Collection entries
§

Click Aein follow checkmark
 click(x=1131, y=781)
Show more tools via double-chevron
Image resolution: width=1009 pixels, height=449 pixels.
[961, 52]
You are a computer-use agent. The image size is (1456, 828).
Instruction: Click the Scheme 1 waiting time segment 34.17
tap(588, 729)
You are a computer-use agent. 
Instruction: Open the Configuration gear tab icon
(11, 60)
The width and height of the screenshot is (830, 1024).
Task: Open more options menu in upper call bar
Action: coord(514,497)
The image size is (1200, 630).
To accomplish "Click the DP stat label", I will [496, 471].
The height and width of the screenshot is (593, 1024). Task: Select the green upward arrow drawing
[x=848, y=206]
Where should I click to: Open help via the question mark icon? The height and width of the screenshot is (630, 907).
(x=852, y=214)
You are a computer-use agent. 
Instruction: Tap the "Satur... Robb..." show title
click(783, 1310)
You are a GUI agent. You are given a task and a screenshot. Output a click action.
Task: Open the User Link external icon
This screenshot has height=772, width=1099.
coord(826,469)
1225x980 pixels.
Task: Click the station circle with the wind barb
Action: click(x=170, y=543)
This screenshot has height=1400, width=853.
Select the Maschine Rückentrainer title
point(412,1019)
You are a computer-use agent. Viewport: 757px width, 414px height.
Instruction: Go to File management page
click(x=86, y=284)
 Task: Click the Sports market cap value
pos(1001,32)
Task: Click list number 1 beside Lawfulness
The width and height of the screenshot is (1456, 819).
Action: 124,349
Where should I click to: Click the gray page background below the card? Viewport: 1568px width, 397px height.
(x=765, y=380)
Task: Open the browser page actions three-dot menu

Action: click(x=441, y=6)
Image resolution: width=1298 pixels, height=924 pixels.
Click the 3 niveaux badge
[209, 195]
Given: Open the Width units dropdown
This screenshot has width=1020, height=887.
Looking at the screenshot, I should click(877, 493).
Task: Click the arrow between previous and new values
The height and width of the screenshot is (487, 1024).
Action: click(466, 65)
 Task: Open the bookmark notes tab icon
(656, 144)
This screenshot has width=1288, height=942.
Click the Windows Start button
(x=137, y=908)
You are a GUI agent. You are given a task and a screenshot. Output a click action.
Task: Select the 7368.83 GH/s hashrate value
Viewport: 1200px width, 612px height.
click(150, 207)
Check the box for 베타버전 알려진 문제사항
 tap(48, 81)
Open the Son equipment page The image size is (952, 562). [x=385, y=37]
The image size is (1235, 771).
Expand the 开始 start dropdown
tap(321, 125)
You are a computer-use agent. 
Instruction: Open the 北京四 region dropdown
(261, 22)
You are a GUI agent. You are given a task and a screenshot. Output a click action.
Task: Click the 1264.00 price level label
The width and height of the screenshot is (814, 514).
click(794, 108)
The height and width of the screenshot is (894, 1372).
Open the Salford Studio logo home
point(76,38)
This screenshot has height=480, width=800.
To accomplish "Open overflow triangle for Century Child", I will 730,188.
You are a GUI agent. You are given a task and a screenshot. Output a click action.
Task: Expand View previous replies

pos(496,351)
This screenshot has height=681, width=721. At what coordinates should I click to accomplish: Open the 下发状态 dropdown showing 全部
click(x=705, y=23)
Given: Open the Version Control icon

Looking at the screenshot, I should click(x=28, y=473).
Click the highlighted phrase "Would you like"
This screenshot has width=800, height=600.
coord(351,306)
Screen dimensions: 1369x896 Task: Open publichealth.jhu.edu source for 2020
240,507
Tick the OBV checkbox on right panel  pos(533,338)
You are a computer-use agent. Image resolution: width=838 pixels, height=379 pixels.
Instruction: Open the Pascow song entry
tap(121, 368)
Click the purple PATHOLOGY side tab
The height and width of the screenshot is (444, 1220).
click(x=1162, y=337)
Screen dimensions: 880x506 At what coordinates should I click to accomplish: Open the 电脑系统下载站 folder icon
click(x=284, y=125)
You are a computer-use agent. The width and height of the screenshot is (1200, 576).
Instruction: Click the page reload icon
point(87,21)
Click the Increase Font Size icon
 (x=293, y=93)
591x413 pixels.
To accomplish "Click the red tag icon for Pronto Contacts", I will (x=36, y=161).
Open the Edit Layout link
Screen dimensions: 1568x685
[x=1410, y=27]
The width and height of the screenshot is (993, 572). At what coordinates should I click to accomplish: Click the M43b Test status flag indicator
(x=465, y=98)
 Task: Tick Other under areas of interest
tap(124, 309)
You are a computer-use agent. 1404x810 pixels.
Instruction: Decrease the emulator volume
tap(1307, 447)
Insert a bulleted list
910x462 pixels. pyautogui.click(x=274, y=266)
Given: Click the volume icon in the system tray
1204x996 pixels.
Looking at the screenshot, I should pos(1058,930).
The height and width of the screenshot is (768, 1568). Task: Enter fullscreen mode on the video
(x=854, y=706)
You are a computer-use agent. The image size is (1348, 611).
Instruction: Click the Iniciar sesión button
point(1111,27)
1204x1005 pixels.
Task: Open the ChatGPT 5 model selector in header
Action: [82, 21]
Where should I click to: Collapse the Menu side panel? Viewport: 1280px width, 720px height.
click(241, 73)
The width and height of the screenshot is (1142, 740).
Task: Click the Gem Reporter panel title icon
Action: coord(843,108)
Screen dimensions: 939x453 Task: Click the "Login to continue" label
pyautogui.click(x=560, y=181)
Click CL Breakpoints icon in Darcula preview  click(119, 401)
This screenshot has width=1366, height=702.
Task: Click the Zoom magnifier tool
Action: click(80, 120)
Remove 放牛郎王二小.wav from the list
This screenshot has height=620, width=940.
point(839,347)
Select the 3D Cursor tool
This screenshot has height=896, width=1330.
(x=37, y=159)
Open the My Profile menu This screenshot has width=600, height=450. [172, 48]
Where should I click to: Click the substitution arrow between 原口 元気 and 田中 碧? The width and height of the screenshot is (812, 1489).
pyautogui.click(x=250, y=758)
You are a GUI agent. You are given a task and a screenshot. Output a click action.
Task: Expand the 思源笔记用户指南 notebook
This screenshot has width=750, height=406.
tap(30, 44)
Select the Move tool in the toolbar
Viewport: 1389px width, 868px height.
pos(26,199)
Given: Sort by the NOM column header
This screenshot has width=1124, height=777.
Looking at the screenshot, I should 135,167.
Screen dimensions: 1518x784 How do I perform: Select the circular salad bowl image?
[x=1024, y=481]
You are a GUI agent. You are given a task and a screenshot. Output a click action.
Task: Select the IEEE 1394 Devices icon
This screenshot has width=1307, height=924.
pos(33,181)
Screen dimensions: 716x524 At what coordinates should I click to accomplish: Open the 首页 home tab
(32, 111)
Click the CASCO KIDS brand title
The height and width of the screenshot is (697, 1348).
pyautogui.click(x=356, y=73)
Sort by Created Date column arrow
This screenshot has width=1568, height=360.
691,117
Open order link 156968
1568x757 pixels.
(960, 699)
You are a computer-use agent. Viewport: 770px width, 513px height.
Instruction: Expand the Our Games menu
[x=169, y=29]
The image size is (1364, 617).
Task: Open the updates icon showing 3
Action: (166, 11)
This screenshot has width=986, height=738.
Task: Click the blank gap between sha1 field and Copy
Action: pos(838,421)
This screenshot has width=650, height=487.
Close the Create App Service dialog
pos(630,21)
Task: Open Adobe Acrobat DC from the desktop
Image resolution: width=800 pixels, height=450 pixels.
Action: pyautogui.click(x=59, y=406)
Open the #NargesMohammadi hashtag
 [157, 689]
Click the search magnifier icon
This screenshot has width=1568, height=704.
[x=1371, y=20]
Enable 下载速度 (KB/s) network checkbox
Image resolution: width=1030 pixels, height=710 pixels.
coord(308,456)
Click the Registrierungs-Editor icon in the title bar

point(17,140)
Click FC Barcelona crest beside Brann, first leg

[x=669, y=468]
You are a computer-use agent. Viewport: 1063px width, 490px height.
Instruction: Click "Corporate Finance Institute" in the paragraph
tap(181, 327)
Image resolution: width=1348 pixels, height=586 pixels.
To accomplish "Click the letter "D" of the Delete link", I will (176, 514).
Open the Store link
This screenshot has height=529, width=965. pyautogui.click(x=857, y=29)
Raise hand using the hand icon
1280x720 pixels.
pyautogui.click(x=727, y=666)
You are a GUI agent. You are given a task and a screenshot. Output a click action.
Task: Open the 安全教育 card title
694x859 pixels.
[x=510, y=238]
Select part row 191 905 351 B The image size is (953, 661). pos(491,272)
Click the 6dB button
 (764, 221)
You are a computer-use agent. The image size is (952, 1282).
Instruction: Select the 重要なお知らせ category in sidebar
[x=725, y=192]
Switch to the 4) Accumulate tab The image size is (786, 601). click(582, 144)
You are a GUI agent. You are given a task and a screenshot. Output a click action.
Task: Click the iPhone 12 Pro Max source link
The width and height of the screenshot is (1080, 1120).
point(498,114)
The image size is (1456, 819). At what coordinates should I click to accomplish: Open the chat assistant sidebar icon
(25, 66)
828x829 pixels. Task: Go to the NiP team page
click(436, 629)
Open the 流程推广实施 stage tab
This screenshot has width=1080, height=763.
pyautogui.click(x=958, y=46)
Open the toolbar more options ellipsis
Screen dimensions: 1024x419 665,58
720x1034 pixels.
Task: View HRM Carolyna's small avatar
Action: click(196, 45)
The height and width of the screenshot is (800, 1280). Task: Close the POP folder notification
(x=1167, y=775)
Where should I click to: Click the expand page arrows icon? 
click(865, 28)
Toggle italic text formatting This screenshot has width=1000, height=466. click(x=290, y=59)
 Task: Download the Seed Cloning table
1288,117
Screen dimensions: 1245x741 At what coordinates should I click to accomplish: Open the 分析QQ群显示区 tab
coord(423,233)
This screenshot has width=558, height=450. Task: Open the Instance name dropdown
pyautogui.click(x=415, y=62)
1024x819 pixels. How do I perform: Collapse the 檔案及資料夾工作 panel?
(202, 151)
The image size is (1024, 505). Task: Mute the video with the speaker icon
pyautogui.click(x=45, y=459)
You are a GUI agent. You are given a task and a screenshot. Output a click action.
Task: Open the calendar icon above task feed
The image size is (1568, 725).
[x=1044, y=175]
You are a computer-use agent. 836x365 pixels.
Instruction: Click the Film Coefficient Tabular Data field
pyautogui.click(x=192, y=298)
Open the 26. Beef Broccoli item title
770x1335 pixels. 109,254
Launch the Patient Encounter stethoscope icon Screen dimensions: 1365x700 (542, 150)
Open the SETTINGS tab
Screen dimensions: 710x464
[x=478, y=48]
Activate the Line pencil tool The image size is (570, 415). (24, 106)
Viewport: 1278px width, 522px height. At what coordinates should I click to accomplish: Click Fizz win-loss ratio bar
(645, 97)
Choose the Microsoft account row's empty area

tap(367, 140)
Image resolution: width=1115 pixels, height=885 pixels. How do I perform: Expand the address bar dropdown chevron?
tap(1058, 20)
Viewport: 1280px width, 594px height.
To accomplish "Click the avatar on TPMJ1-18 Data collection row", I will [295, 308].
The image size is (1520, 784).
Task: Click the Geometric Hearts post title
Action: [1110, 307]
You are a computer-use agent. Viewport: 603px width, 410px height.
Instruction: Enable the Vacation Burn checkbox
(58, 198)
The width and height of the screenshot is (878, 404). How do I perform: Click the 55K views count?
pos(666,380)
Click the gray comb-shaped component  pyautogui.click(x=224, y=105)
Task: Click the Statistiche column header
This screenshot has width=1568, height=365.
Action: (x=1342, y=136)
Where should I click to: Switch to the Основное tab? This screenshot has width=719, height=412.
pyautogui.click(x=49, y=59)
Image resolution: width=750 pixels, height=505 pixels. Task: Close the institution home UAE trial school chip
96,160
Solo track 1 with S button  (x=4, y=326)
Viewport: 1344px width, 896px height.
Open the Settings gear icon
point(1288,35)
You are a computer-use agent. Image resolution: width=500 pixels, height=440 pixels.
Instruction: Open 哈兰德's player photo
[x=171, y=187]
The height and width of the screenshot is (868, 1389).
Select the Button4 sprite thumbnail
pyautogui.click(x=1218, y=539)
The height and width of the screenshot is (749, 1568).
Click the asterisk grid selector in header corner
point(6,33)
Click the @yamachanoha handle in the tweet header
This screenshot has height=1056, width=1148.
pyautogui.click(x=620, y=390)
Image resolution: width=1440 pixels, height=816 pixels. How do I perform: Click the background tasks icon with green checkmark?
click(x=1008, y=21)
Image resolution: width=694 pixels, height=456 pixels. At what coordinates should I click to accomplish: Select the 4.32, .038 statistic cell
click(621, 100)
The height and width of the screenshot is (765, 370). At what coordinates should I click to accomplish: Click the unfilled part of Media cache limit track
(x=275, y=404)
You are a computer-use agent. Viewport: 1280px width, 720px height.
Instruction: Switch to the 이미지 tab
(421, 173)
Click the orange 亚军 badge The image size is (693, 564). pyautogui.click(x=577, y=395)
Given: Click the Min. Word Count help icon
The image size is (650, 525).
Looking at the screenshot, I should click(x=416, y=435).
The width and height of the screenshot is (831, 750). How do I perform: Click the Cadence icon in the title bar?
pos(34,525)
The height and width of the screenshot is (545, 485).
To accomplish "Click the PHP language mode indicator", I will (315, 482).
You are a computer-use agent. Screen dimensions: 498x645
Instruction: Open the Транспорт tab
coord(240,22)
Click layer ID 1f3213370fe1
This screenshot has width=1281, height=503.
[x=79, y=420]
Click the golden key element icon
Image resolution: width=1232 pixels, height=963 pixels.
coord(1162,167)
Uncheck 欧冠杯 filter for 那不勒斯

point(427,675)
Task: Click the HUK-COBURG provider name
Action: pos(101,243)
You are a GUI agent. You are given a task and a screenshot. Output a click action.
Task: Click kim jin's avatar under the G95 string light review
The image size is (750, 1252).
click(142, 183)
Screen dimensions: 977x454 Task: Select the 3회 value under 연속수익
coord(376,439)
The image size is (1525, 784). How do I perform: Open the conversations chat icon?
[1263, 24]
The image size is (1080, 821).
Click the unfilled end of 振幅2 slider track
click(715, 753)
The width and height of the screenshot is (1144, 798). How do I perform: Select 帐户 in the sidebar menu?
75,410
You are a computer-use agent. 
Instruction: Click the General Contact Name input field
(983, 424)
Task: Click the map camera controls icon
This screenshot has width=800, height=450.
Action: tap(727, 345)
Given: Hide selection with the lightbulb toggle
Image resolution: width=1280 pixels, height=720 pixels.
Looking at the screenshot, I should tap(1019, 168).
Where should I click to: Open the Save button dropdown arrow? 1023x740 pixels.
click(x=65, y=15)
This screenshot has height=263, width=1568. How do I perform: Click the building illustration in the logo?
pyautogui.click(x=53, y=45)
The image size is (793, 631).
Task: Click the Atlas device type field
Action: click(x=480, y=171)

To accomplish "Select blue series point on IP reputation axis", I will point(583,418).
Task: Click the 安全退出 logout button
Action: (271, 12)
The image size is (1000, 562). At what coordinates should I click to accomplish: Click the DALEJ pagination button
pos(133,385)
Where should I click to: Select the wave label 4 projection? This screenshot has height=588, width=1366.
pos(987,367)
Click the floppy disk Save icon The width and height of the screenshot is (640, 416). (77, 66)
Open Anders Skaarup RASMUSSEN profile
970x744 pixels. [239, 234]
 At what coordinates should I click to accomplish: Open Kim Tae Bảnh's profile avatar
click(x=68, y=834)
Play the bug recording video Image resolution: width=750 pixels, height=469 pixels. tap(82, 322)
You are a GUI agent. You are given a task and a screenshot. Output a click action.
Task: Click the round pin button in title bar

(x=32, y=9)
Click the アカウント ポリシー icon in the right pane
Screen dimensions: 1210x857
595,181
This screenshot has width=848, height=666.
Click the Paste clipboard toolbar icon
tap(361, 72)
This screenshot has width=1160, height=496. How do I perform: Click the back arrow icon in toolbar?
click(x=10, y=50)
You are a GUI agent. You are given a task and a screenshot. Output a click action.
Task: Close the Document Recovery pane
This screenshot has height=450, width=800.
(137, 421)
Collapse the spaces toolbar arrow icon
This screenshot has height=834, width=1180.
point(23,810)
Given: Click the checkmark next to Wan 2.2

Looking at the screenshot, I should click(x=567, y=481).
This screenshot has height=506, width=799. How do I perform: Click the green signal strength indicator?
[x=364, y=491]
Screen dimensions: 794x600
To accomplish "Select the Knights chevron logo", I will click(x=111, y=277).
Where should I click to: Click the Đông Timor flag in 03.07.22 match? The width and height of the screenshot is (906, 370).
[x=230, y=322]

§

TASK DETAILS: In the entries above, find the line with "This screenshot has height=772, width=1099." and the line with "Task: Select the 7368.83 GH/s hashrate value", then restate word for word both of them and every line between, with nothing more.

RESULT OF THIS TASK:
This screenshot has height=772, width=1099.
coord(826,469)
1225x980 pixels.
Task: Click the station circle with the wind barb
Action: click(x=170, y=543)
This screenshot has height=1400, width=853.
Select the Maschine Rückentrainer title
point(412,1019)
You are a computer-use agent. Viewport: 757px width, 414px height.
Instruction: Go to File management page
click(x=86, y=284)
 Task: Click the Sports market cap value
pos(1001,32)
Task: Click list number 1 beside Lawfulness
The width and height of the screenshot is (1456, 819).
Action: 124,349
Where should I click to: Click the gray page background below the card? Viewport: 1568px width, 397px height.
(x=765, y=380)
Task: Open the browser page actions three-dot menu

Action: click(x=441, y=6)
Image resolution: width=1298 pixels, height=924 pixels.
Click the 3 niveaux badge
[209, 195]
Given: Open the Width units dropdown
This screenshot has width=1020, height=887.
Looking at the screenshot, I should click(877, 493).
Task: Click the arrow between previous and new values
The height and width of the screenshot is (487, 1024).
Action: click(466, 65)
 Task: Open the bookmark notes tab icon
(656, 144)
This screenshot has width=1288, height=942.
Click the Windows Start button
(x=137, y=908)
You are a GUI agent. You are given a task and a screenshot. Output a click action.
Task: Select the 7368.83 GH/s hashrate value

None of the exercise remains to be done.